# ITEM A FAZER
Reescreva as linhas abaixo trocando "Identify" por "Determine" e mantendo todo o resto igual.

# DADOS REGISTRADOS

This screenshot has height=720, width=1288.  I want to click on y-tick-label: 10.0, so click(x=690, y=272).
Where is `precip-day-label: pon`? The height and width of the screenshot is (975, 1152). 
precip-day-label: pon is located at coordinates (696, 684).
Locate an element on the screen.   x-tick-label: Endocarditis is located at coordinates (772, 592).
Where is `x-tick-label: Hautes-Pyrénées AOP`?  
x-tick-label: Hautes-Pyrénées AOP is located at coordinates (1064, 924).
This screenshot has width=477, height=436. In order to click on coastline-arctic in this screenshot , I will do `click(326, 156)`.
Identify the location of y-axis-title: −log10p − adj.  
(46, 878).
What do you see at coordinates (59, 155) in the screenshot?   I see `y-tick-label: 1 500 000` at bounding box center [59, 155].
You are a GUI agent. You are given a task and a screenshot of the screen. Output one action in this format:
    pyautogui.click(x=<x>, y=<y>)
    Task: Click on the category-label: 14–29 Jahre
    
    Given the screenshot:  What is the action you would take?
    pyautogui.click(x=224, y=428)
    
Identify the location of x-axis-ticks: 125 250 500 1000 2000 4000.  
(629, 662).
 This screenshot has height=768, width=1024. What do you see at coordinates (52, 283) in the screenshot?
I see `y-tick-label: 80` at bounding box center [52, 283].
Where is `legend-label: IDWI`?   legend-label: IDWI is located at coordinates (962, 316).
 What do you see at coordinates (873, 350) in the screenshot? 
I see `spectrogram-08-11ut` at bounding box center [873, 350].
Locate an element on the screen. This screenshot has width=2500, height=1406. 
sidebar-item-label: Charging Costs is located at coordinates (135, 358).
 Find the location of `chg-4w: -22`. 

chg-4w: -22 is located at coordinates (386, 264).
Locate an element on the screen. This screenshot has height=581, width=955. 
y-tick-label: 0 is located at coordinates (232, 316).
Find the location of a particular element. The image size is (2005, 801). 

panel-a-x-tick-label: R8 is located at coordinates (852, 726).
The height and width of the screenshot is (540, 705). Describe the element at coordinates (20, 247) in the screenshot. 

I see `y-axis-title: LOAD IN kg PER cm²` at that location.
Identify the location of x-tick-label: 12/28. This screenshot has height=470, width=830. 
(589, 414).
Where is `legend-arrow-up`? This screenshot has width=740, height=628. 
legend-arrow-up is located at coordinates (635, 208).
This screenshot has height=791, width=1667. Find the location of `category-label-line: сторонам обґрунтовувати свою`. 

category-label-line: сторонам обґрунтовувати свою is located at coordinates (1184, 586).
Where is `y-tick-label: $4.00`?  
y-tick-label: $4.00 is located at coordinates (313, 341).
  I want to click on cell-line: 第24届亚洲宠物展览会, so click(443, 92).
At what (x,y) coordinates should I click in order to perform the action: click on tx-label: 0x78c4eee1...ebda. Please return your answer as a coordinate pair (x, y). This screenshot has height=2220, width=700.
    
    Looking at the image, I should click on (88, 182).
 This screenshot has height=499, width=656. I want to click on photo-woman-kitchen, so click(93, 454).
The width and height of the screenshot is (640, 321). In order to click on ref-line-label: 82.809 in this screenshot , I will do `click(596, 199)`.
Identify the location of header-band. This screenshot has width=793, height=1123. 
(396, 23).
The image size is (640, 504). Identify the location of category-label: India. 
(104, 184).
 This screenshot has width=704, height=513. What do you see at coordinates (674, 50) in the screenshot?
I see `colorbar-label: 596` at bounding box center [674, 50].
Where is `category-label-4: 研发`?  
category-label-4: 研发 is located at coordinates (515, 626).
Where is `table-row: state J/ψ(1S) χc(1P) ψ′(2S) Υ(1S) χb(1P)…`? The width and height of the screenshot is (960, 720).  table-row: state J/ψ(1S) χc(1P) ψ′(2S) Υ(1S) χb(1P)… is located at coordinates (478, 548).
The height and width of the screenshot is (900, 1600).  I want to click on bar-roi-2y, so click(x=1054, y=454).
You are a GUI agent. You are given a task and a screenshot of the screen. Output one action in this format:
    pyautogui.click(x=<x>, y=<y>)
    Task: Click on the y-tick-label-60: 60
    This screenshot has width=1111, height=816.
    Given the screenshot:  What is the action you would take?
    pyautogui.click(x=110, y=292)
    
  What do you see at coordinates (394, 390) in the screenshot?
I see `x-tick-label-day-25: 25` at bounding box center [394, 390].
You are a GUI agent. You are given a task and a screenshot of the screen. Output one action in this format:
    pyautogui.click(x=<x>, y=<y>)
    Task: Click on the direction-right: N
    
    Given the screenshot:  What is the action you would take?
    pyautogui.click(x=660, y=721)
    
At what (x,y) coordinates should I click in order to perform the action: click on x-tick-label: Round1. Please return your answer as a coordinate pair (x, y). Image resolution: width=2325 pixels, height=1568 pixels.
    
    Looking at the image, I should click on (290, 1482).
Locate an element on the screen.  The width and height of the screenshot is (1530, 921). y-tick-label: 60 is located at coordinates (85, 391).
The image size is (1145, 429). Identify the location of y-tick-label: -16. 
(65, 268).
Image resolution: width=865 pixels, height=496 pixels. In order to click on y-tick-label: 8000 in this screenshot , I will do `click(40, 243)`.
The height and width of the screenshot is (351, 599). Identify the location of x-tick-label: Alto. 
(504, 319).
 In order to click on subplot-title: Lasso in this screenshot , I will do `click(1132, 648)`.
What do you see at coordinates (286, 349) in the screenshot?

# RESPOSTA DA TAREFA
This screenshot has height=720, width=1288.  I want to click on y-tick-label: 10.0, so click(x=690, y=272).
Where is `precip-day-label: pon`? The height and width of the screenshot is (975, 1152). 
precip-day-label: pon is located at coordinates (696, 684).
Locate an element on the screen.   x-tick-label: Endocarditis is located at coordinates (772, 592).
Where is `x-tick-label: Hautes-Pyrénées AOP`?  
x-tick-label: Hautes-Pyrénées AOP is located at coordinates (1064, 924).
This screenshot has width=477, height=436. In order to click on coastline-arctic in this screenshot , I will do `click(326, 156)`.
Determine the location of y-axis-title: −log10p − adj.  
(46, 878).
What do you see at coordinates (59, 155) in the screenshot?   I see `y-tick-label: 1 500 000` at bounding box center [59, 155].
You are a GUI agent. You are given a task and a screenshot of the screen. Output one action in this format:
    pyautogui.click(x=<x>, y=<y>)
    Task: Click on the category-label: 14–29 Jahre
    
    Given the screenshot:  What is the action you would take?
    pyautogui.click(x=224, y=428)
    
Determine the location of x-axis-ticks: 125 250 500 1000 2000 4000.  
(629, 662).
 This screenshot has height=768, width=1024. What do you see at coordinates (52, 283) in the screenshot?
I see `y-tick-label: 80` at bounding box center [52, 283].
Where is `legend-label: IDWI`?   legend-label: IDWI is located at coordinates (962, 316).
 What do you see at coordinates (873, 350) in the screenshot? 
I see `spectrogram-08-11ut` at bounding box center [873, 350].
Locate an element on the screen. This screenshot has width=2500, height=1406. 
sidebar-item-label: Charging Costs is located at coordinates (135, 358).
 Find the location of `chg-4w: -22`. 

chg-4w: -22 is located at coordinates (386, 264).
Locate an element on the screen. This screenshot has height=581, width=955. 
y-tick-label: 0 is located at coordinates (232, 316).
Find the location of a particular element. The image size is (2005, 801). 

panel-a-x-tick-label: R8 is located at coordinates (852, 726).
The height and width of the screenshot is (540, 705). Describe the element at coordinates (20, 247) in the screenshot. 

I see `y-axis-title: LOAD IN kg PER cm²` at that location.
Determine the location of x-tick-label: 12/28. This screenshot has height=470, width=830. 
(589, 414).
Where is `legend-arrow-up`? This screenshot has width=740, height=628. 
legend-arrow-up is located at coordinates (635, 208).
This screenshot has height=791, width=1667. Find the location of `category-label-line: сторонам обґрунтовувати свою`. 

category-label-line: сторонам обґрунтовувати свою is located at coordinates (1184, 586).
Where is `y-tick-label: $4.00`?  
y-tick-label: $4.00 is located at coordinates (313, 341).
  I want to click on cell-line: 第24届亚洲宠物展览会, so click(443, 92).
At what (x,y) coordinates should I click in order to perform the action: click on tx-label: 0x78c4eee1...ebda. Please return your answer as a coordinate pair (x, y). This screenshot has height=2220, width=700.
    
    Looking at the image, I should click on (88, 182).
 This screenshot has height=499, width=656. I want to click on photo-woman-kitchen, so click(93, 454).
The width and height of the screenshot is (640, 321). In order to click on ref-line-label: 82.809 in this screenshot , I will do `click(596, 199)`.
Determine the location of header-band. This screenshot has width=793, height=1123. 
(396, 23).
The image size is (640, 504). Determine the location of category-label: India. 
(104, 184).
 This screenshot has width=704, height=513. What do you see at coordinates (674, 50) in the screenshot?
I see `colorbar-label: 596` at bounding box center [674, 50].
Where is `category-label-4: 研发`?  
category-label-4: 研发 is located at coordinates (515, 626).
Where is `table-row: state J/ψ(1S) χc(1P) ψ′(2S) Υ(1S) χb(1P)…`? The width and height of the screenshot is (960, 720).  table-row: state J/ψ(1S) χc(1P) ψ′(2S) Υ(1S) χb(1P)… is located at coordinates (478, 548).
The height and width of the screenshot is (900, 1600).  I want to click on bar-roi-2y, so click(x=1054, y=454).
You are a GUI agent. You are given a task and a screenshot of the screen. Output one action in this format:
    pyautogui.click(x=<x>, y=<y>)
    Task: Click on the y-tick-label-60: 60
    This screenshot has width=1111, height=816.
    Given the screenshot:  What is the action you would take?
    pyautogui.click(x=110, y=292)
    
  What do you see at coordinates (394, 390) in the screenshot?
I see `x-tick-label-day-25: 25` at bounding box center [394, 390].
You are a GUI agent. You are given a task and a screenshot of the screen. Output one action in this format:
    pyautogui.click(x=<x>, y=<y>)
    Task: Click on the direction-right: N
    
    Given the screenshot:  What is the action you would take?
    pyautogui.click(x=660, y=721)
    
At what (x,y) coordinates should I click in order to perform the action: click on x-tick-label: Round1. Please return your answer as a coordinate pair (x, y). Image resolution: width=2325 pixels, height=1568 pixels.
    
    Looking at the image, I should click on (290, 1482).
Locate an element on the screen.  The width and height of the screenshot is (1530, 921). y-tick-label: 60 is located at coordinates (85, 391).
The image size is (1145, 429). Determine the location of y-tick-label: -16. 
(65, 268).
Image resolution: width=865 pixels, height=496 pixels. In order to click on y-tick-label: 8000 in this screenshot , I will do `click(40, 243)`.
The height and width of the screenshot is (351, 599). Determine the location of x-tick-label: Alto. 
(504, 319).
 In order to click on subplot-title: Lasso in this screenshot , I will do `click(1132, 648)`.
What do you see at coordinates (286, 349) in the screenshot?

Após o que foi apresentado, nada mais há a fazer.